Altın Madenciler Derneği (AMD) Başkanı Hasan Yücel yaptığı yazılı açıklamada, hali hazırda AMD çatısı altındaki 22 firmada yaklaşık 10 bin kişi istihdam edildiğini, 2001 yılından 2018 yılına kadar ise toplamda 302 ton altın üretimi gerçekleştirdiklerini kaydetti.
Yücel, Türkiye’de siyanürle altın arandığına ilişkin iddiaların ve haberlerin gerçeği yansıtmadığını belirterek, şöyle devam etti:
"Bilerek veya bilmeyerek madencilik faaliyetlerini engellemeye yönelik girişimler nedeniyle, ülkemiz kendi yer altı kaynaklarını değerlendiremez hale gelmiştir. Madenler ülkenin yer altı zenginlikleridir. Yer altı zenginliklerini değerlendirmede başarılı olamayan ülkeler sanayide dışa bağımlı olmaktan kurtulamazlar. Madencilik sanayinin hammadde ve ara mal ihtiyacını karşılar, ülkeye döviz kaybettirmez, sürekli döviz kazandırır. Ülkemizde başta sentetik kumaş imalatı-iplik, naylon, plastik, kuyumculuk, boya, ilaç, tarım kimyasalları, galvanizleme, metal kaplama ve elektro teknik olmak üzere başka sanayi dallarında siyanür bileşikleri kullanılmaktadır. Türkiye’de siyanürün kullanıldığı diğer alanlarda ‘siyanür’ üzerinden herhangi bir tartışma yaşanmazken, sadece altın üretimindeki siyanürün tartışılması bu konudaki istismarın ve art niyetin en iyi göstergesidir."

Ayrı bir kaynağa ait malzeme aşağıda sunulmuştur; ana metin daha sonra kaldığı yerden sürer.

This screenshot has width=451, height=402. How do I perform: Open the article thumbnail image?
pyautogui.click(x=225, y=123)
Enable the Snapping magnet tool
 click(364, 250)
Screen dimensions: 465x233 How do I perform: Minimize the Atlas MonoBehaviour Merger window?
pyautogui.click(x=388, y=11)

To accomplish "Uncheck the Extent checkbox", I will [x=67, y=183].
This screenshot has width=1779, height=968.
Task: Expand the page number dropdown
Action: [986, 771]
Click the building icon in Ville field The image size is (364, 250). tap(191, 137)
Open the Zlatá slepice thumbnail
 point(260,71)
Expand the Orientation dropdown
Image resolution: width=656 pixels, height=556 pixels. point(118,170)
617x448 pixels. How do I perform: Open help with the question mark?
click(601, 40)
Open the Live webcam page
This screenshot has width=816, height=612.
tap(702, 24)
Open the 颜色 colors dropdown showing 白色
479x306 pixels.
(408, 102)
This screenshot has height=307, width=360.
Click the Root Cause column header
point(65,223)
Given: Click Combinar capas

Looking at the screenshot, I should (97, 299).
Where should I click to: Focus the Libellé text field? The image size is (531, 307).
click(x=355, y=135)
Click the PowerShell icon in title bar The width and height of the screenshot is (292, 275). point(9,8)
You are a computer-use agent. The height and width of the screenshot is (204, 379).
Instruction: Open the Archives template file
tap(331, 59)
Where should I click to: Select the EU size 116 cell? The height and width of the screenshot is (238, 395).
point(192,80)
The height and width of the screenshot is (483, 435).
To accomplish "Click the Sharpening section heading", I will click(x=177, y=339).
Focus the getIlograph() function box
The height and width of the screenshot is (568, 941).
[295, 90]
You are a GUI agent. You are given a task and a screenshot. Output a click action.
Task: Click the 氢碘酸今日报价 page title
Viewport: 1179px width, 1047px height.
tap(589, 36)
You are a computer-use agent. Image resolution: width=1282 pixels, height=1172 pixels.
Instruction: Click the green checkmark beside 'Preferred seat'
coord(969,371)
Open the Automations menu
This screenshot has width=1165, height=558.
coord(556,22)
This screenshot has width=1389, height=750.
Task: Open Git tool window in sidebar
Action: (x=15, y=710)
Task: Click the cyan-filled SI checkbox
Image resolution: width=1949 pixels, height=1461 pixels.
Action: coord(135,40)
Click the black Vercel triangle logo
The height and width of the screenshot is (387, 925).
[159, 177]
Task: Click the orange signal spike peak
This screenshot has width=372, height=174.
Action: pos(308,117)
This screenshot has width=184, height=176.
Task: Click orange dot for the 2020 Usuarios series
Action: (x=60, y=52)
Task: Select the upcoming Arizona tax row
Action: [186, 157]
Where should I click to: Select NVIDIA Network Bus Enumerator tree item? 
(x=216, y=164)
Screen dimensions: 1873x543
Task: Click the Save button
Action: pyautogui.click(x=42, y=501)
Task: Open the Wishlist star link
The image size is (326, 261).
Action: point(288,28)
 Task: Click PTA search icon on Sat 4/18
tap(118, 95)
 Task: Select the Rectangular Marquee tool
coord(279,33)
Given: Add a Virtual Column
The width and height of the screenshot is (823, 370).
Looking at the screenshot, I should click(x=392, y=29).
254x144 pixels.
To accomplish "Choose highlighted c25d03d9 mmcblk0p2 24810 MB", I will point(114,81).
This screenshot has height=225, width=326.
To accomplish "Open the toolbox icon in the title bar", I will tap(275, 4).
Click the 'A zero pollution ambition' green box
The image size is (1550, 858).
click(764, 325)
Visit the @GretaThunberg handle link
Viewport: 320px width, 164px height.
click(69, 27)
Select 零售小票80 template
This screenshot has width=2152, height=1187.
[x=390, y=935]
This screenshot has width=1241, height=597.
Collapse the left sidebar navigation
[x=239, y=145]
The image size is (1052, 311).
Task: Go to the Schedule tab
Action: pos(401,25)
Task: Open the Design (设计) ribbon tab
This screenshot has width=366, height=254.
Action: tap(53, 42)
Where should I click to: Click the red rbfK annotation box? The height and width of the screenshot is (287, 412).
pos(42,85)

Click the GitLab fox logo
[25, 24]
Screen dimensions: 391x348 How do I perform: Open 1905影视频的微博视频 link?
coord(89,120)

Türkiye’de altın üretiminde kullanılan teknolojinin ABD, Kanada, Avustralya ve İsveç’te kullanılan teknolojinin aynısı olduğunu vurgulayan Yücel, o ülkelerde altın üretimine karşı toplumsal bir tepki yaşanmazken Türkiye’de neden sürekli altın üretiminin engellenmeye çalışıldığının iyi araştırılması gerektiğini ifade etti.
Yücel, bunun nedeninin Türkiye’nin dünya altın ticaretinde önemli bir ithalatçı ülke olması olduğuna işaret ederek, şunları kaydetti:
İddia edilenin aksine siyanürle altın aranmadığını anımsatan Yücel, siyanürün altının aranması aşamasında değil, altının üretimi aşamasında, altın üretim tesislerinde gözle görülemeyecek kadar küçük katı haldeki altın zerreciklerini çözüp sıvı hale getirmek için kullanıldığını, kullanılan siyanürün de daha sonra arıtmadan geçirilerek çevre ve insan sağlığına zararsız hale getirildiğini belirtti.